Metasurfaces have gradually represented powerful abilities to manipulate the amplitude, phase, polarization as well as orbital angular momentum of output light with subwavelength resolution. Due to the subwavelength pixel size, the reconstructed images of metasurface holography can obtain higher resolution and large field of view compare to traditional holography based on spatial light modulator. Meanwhile, the unwanted diffraction orders can also be eliminated.
Benefiting from the powerful multi-dimensional light field manipulation ability provided by the metasurfaces, multiple independent holograms can be encoded into single metasurface and enhance the information capabilities successfully. Besides, the metasurface holographic imaging method also paves the way to realize beam shaping in miniaturized optical systems. Therefore, metasurface holography is of the great research value.
With the development of quantum information, it is a natural idea to apply the metasurface holography technology to the compact quantum information systems. The single photon light source, as a typical quantum light source, has a special property: wave-particle duality. The spatial distribution of single-photon wave packets could be described by the quantum wave function. When quantum observation is performed on a single photon, the quantum wave function will collapse to a certain eigenstate.
Most of the current research on metasurface holography imaging are realized under laser illmumination. However, acquiring holographic images with single-photon light source illumination has not been realized. In addition, how wave-particle duality is reflected in the interaction of single photon with the metasurface also needs to be further investigated.
To solve the above problems. The research group led by Prof. An-Ning Zhang cooperated with Prof. Ling-Ling Huang from the Beijing Institute of Technology. They worked together to reduce the loss of quantum light source by optimizing the experimental light path and using quantum state modulation theory to realize metasurface holography based on quantum light source. The relevant research results are published in Photonics Research, Volume. 10, Issue 11, 2022 (Jia-Zhi Yang, Rui-Zhe Zhao, Zhe Meng, Jian Li, Qing-Yuan Wu, Ling-Ling Huang, An-Ning Zhang. Quantum metasurface holography[J]. Photonics Research, 2022, 10(11): 2607).

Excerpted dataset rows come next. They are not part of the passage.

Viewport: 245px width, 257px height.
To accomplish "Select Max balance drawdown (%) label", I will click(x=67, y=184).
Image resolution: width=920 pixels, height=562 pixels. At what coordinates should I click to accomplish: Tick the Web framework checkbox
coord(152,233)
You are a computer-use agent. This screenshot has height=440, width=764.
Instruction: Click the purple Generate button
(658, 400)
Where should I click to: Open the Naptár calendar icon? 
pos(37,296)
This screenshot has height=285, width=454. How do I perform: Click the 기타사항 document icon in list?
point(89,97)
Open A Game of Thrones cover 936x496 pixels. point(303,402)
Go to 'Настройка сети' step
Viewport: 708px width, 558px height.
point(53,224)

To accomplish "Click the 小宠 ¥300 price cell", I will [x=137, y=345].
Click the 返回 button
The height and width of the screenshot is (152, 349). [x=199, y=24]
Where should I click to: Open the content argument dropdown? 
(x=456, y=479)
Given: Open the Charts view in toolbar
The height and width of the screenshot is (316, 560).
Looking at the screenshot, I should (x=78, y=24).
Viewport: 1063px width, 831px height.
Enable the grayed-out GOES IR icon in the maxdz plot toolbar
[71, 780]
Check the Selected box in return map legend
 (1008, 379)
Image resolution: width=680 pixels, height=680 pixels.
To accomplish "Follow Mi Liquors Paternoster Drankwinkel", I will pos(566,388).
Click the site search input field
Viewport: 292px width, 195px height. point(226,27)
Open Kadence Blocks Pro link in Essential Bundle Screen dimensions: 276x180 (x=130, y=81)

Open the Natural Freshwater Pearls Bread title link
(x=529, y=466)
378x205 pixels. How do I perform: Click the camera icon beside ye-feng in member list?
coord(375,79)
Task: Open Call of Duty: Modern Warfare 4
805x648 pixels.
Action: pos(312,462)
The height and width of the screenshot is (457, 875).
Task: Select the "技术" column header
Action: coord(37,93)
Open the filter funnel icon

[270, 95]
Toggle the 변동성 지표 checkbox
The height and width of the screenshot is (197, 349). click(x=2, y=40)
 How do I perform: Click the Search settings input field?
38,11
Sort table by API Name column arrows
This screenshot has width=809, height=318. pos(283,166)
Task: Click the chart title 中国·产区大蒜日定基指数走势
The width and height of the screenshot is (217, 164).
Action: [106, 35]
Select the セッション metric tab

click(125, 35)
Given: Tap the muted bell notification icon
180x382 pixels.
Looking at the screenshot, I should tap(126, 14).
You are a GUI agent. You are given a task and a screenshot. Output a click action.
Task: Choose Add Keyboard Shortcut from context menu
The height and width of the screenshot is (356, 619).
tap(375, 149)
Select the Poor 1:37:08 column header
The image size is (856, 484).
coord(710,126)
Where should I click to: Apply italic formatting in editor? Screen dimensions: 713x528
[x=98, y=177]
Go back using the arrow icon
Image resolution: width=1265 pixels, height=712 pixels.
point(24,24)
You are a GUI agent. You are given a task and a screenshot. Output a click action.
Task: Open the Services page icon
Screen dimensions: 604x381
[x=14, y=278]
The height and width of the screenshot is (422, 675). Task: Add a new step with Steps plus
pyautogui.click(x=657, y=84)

Based on a modified Gerchberg–Saxton algorithm, multiple holograms with quantified phase relations are generated and encoded into different polarization channels of single metasurface. The reconstructed holographic images are successfully obtained under laser illumination firstly. Then a metasurface holographic experimental device under quantum light source illumination as well as raster scan detection is built, as shown in Fig. 1.
The quantum light source used in this work is heralded single photon source. One signal photon is used to predict the existence of another idle photon and can be detected by a detector. In addition, we employ another detector to monitor the photon count rate reflected by the polarization beam splitter before the metasurface. By adjusting the reflected photon count rate to the minimum, we achieved high photon utilization.
Fig. 1. Metasurface holographic experimental setup using quantum light source and raster scan.
By controlling the polarization states of input and output, the reconstructions of images in different areas can be realized, and the results are shown in Fig. 2. For a single photon, its propagation satisfies the description of the quantum wave function. The choice of the input and output polarization state is to project the quantum wave function to a specific measurement basis. As a result, the quantum state will collapse. It will cause a change in the quantum wave function of the single photon, not just a strength reduction.
As shown in Fig. 2, the reconstructed images under quantum light source are basically consistent with the results under laser illumination. This result shows that the quantum light will interact with the entire metasurface sample when passing through it. In other words, a single photon will be modulated by the entire metasurface sample. This phenomenon satisfies the description of quantum wave function, indicating that quantum wave function can be modulated by subwavelength structure. This conclusion will effectively expand the application of metasurface in quantum control.
Fig. 2. Imaging results. The first line is the simulation result, the second line is the result of laser illumination and CCD imaging, and the third line is the result of quantum light source illumination and raster scan imaging.
Professor Ling-Ling Huang believes that the use of quantum light sources in metasurface computer-generated holography is of great significance to metasurfaces fields and quantum imaging fields. Metasurface has attracted much attention in recent years due to its special subwavelength structure and light field manipulation ability. Quantum light sources have also received more and more attention with the development of quantum technology. Combining quantum light sources and metasurface holography will expand the application field of quantum light sources, and is expected to provide new ideas and visions for the design of metasurface.